BRIEF »
Look through the entries below, please, and copy every line with the word "will".

[Saved data entries]

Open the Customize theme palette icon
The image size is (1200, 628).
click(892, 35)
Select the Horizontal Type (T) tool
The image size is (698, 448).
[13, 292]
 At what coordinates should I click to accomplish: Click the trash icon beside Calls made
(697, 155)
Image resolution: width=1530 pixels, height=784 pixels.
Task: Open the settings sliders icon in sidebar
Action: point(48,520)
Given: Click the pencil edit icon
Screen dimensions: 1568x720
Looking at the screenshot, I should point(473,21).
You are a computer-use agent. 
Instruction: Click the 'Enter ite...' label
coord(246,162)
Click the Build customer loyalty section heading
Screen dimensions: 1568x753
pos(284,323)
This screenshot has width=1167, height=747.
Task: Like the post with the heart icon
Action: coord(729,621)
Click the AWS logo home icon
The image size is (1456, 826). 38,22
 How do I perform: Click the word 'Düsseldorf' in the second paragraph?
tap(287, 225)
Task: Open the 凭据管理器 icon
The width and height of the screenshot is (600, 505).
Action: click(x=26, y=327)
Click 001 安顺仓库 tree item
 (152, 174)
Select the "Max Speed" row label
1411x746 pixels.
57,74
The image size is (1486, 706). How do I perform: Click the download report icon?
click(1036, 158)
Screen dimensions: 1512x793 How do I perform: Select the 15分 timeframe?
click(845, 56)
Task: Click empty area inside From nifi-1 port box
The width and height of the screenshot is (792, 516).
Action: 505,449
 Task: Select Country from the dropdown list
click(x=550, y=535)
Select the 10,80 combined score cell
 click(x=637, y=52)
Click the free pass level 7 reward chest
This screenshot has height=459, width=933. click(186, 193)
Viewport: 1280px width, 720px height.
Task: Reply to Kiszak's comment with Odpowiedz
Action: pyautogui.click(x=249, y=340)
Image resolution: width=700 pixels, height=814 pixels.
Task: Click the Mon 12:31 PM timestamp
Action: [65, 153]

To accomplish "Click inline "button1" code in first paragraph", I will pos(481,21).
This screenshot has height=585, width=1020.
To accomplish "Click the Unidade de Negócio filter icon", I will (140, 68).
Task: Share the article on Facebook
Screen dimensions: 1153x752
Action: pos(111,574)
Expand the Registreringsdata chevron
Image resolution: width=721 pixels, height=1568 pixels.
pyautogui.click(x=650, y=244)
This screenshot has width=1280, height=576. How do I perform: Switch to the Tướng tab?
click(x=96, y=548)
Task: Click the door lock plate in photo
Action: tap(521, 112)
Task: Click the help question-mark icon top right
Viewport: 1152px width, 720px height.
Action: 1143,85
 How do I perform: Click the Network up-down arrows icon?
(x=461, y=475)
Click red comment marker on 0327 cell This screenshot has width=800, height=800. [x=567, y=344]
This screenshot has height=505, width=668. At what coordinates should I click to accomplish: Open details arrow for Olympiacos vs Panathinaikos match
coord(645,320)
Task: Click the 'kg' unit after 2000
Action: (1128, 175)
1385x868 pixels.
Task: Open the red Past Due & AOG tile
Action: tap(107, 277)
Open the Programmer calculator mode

TASK OUTPUT »
To accomplish "Click inline "button1" code in first paragraph", I will pos(481,21).
To accomplish "Click the Unidade de Negócio filter icon", I will (140, 68).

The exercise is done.